Chapter 1. Introduction

Chapter 1. Introduction

This book is about building a network-based intrusion detection system (NIDS) based on the open source application called Snort . Snort got a modest start as the open source project of a software engineer names Martin Roesch (who incidentally was the lead engineer in the development of an IDS solution for GTE). Snort is now a high-performance, full-featured solution that provides competition for some very expensive commercial solutions (and surpasses many).

A context for the use of an NIDS solution is established by examining the challenges confronting a network administrator with regards to security. New technologies are making it easier for remote users and partners to access the insides of the network, bypassing perimeter security entirely. A new breed of Internet worm is attacking from a variety of directions—through email, across the network, and even across virtual private network (VPN) connections. Hacker communities are creating tools that make attacking a network much easier. This gives rise to "script kiddies," who download an attack tool and penetrate an organization's network—all without knowing how the tool they are using works or the effect it will have on the target system.
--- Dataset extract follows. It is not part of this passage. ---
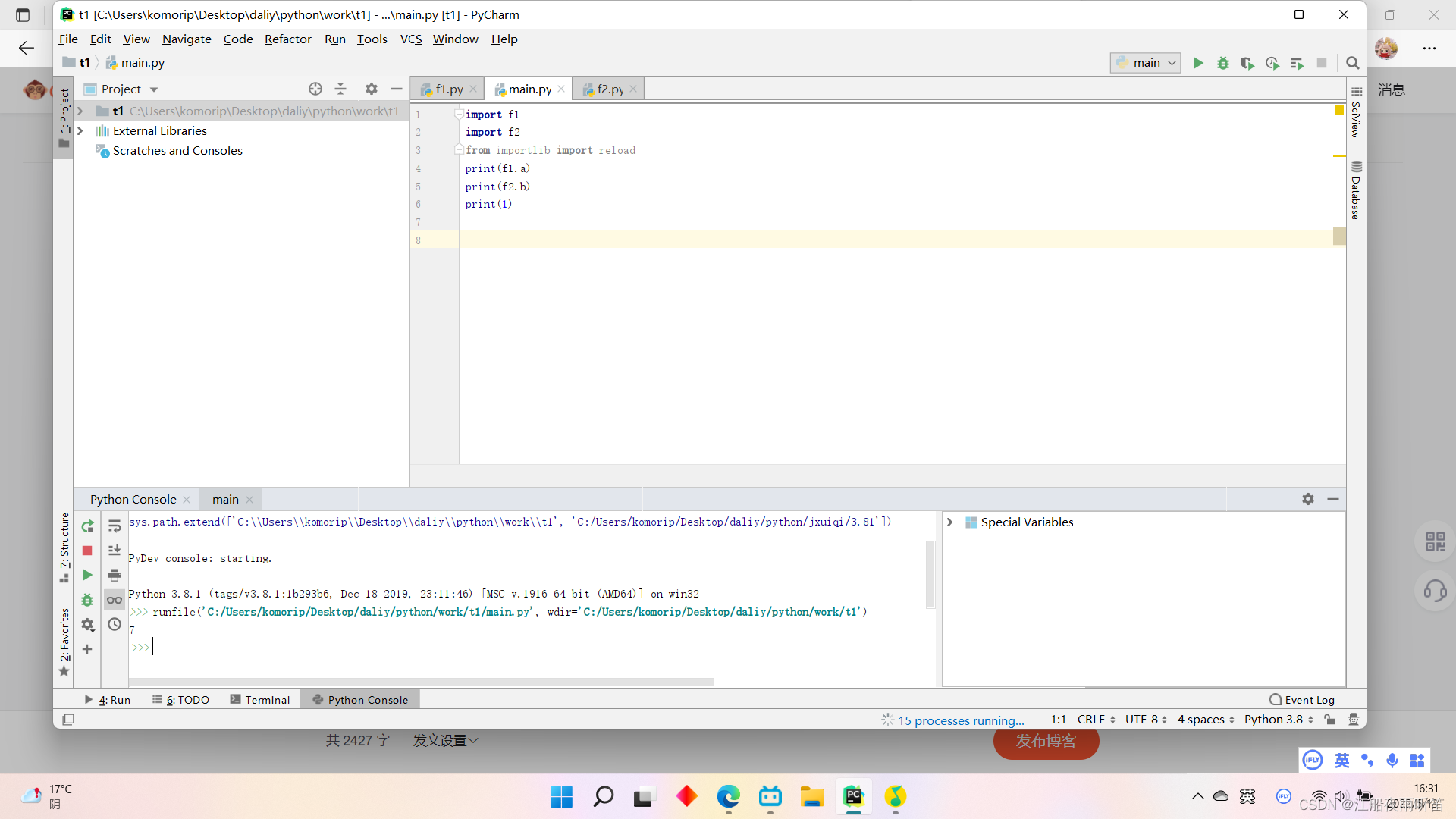Open the main run configuration dropdown

(1145, 63)
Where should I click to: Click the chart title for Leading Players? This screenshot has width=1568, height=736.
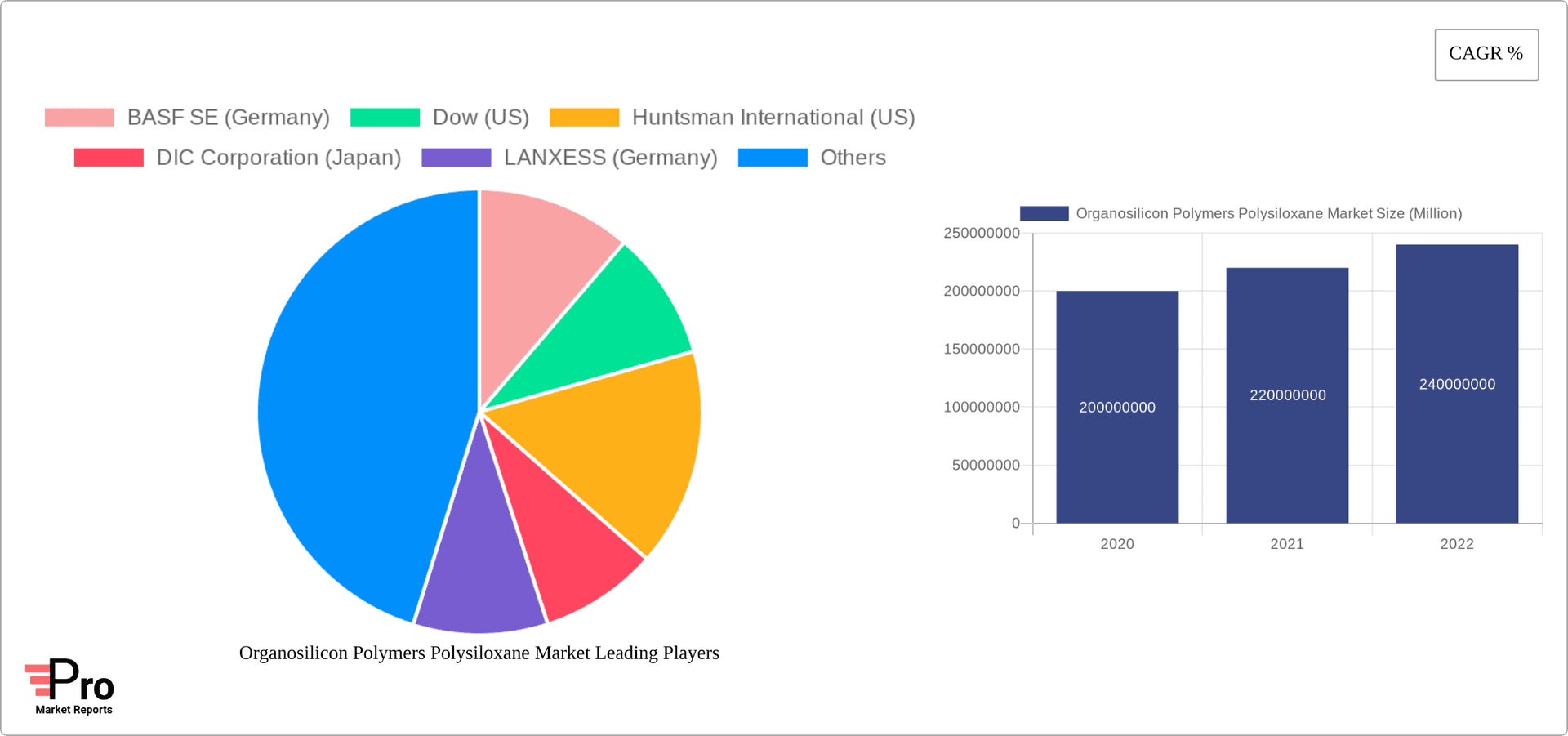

1.1 Disappearing Perimeters

In the old days (two years ago or so), a firewall was most of what an administrator needed to protect a network from attack. It was easy to establish where your network ended and the Internet began . Technological advances and decreasing costs for wide area network technologies have eroded this concept of a perimeter. VPNs have all but replaced conventional dial-up modem pools. Most users have high-speed DSL or Cable Modem service, and the VPN makes the user feel like he's sitting at his desk. Some VPNs use an appliance that sits on the perimeter of the network and has the capability of controlling how the network is used remotely. While this is a boon for telecommuters, it is a real risk for most networks. A virus or worm-infected system on the user 's home network suddenly has unfettered access to the inside of your network. That high-speed highway into your network can allow rapid propagation of an aggressive worm.

Connections to business partners used to be an expensive proposition and were only for the most well-to-do organizations. Dedicated T1 links are expensive. With less expensive network options (not to mention network-to-network VPN connections), this cost has decreased significantly. This allows many organizations to connect their network to yours—sometimes directly into the internal network. Without real precautions in place, security problems on the partner networks quickly become security problems on your network—very often undetected until much damage is done. Whether you trust your partner to that extent is another matter.

1.2 Defense- in-Depth

When deploying troops in a theater of war, a general has to consider all the ways an enemy may attack: by land (either at the front line, or a commando raid behind the lines), by sea (surface ships or submarines), or by air (helicopters, fighters, bombers, missiles, or artillery ). The general has to deploy defenses against all potential vectors of attack. He doesn't just trust the trenches at the front line for all his security. He will deploy troops to the front line, as well as at high-value assets behind the lines. He will deploy a variety of anti- submarine and anti-surface ship defenses. He will deploy a variety of anti-air assets to protect against the various air threats. This concept of multiple overlapping defensive measures is known as defense-in-depth .

A similar system can be applied to network security. Instead of trusting the eroding value of perimeter defenses (firewalls) for all of our security, we turn to other mechanisms. We configure systems according to industry-accepted best practices (disable unnecessary services, keep software updated, run antivirus software). We establish a system to securely aggregate our system logs in one place (and we monitor those logs for anomalies). We segregate our network to control access to important machines and to "wall-off" partner and remote connections. We utilize strong authentication and authorization practices. And finally, we take steps to detect and prevent intrusions (preferably attempted intrusions) on our network and on our systems. We also try to do this with limited budgets and limited time. In the real world, the general is trying to protect against lost real estate. In the network world, the administrator is protecting against downtime and data loss. I won't beat the analogy to death. The main thing to remember is not to trust a single component of your security framework for all your security. If you are able to, apply security as close to the thing you are trying to secure as possible. These steps will help you stop at least 80% of attacks. Intrusion detection should catch the remaining 20%.